> _What to do_:
In the records that follow, the lines from the one containing "This screenshot has height=1024, width=768." to the one containing "1456x831 pixels.", inclusive, are to be given again exactly.

────────────────

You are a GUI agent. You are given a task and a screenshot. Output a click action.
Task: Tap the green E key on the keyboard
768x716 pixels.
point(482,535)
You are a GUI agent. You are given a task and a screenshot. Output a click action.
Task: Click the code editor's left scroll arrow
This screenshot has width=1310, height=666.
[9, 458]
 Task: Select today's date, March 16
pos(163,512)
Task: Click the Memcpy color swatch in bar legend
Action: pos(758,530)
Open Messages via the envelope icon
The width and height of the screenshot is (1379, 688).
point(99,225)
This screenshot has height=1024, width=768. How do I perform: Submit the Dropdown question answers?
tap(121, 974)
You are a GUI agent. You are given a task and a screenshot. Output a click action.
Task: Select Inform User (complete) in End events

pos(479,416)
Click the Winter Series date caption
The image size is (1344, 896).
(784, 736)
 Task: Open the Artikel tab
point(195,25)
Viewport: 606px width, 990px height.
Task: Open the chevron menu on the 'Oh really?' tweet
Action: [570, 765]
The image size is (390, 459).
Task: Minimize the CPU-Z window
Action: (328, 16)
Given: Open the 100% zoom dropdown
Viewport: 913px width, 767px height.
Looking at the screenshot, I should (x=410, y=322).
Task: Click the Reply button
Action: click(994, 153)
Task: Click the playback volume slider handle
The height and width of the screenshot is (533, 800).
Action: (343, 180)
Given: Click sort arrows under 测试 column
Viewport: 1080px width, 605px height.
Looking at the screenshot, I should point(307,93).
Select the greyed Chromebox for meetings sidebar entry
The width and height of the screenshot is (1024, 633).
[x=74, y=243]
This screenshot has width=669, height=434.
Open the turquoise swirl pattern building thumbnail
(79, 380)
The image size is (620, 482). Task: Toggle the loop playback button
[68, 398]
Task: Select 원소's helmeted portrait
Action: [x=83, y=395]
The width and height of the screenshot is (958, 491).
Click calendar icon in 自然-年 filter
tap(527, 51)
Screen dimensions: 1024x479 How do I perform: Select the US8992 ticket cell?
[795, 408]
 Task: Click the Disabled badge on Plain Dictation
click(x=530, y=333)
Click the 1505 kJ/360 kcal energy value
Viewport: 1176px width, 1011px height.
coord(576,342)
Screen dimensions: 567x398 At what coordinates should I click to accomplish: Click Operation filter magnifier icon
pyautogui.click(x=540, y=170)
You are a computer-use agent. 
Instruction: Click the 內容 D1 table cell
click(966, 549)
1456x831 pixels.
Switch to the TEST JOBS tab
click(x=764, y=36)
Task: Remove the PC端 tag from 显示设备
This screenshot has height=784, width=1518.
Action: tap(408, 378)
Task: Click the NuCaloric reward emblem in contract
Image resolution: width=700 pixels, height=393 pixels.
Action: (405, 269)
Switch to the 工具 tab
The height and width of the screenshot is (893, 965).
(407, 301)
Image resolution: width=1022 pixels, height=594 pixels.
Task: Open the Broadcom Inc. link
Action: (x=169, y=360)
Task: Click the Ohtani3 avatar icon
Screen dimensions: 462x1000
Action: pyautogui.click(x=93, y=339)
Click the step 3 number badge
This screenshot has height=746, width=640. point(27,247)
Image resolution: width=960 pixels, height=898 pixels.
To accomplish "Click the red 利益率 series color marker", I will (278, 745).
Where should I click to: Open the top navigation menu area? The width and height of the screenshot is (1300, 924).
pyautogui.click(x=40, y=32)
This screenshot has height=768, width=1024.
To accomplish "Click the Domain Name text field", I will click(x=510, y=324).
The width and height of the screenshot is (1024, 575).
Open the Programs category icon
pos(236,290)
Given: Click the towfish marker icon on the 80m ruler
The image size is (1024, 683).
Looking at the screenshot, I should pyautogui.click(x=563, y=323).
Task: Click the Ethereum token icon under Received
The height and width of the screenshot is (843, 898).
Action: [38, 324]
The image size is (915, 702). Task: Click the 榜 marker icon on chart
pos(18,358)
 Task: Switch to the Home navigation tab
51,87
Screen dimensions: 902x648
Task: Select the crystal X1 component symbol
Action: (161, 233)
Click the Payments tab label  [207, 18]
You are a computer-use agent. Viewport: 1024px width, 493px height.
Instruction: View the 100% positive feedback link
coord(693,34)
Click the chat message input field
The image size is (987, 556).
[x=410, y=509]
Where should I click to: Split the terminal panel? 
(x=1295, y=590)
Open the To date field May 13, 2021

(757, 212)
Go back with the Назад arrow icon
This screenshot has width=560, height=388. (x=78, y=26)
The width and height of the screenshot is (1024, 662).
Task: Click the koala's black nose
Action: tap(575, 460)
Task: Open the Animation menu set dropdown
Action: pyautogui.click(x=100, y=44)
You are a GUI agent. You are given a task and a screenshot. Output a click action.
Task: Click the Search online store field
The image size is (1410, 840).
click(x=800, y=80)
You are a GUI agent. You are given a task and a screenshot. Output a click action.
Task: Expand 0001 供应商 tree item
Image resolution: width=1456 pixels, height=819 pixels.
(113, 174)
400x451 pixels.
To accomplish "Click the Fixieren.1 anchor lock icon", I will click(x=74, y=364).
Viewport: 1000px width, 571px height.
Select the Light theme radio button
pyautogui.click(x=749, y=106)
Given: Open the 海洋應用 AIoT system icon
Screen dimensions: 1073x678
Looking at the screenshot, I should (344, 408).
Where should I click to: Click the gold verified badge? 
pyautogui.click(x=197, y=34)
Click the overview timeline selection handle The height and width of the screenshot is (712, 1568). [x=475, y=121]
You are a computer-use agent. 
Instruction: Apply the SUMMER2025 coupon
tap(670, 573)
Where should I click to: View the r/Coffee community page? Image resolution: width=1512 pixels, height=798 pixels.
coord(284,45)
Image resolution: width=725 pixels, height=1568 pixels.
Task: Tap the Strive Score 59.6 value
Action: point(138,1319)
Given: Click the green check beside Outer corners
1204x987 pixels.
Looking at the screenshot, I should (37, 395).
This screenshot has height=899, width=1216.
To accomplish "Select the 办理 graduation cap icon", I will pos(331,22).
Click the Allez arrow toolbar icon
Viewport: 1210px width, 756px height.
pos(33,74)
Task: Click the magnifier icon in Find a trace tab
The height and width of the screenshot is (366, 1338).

────────────────

> _Task response_:
This screenshot has height=1024, width=768. How do I perform: Submit the Dropdown question answers?
tap(121, 974)
You are a GUI agent. You are given a task and a screenshot. Output a click action.
Task: Select Inform User (complete) in End events

pos(479,416)
Click the Winter Series date caption
The image size is (1344, 896).
(784, 736)
 Task: Open the Artikel tab
point(195,25)
Viewport: 606px width, 990px height.
Task: Open the chevron menu on the 'Oh really?' tweet
Action: [570, 765]
The image size is (390, 459).
Task: Minimize the CPU-Z window
Action: (328, 16)
Given: Open the 100% zoom dropdown
Viewport: 913px width, 767px height.
Looking at the screenshot, I should (x=410, y=322).
Task: Click the Reply button
Action: click(994, 153)
Task: Click the playback volume slider handle
The height and width of the screenshot is (533, 800).
Action: (343, 180)
Given: Click sort arrows under 测试 column
Viewport: 1080px width, 605px height.
Looking at the screenshot, I should point(307,93).
Select the greyed Chromebox for meetings sidebar entry
The width and height of the screenshot is (1024, 633).
[x=74, y=243]
This screenshot has width=669, height=434.
Open the turquoise swirl pattern building thumbnail
(79, 380)
The image size is (620, 482). Task: Toggle the loop playback button
[68, 398]
Task: Select 원소's helmeted portrait
Action: [x=83, y=395]
The width and height of the screenshot is (958, 491).
Click calendar icon in 自然-年 filter
tap(527, 51)
Screen dimensions: 1024x479 How do I perform: Select the US8992 ticket cell?
[795, 408]
 Task: Click the Disabled badge on Plain Dictation
click(x=530, y=333)
Click the 1505 kJ/360 kcal energy value
Viewport: 1176px width, 1011px height.
coord(576,342)
Screen dimensions: 567x398 At what coordinates should I click to accomplish: Click Operation filter magnifier icon
pyautogui.click(x=540, y=170)
You are a computer-use agent. 
Instruction: Click the 內容 D1 table cell
click(966, 549)
1456x831 pixels.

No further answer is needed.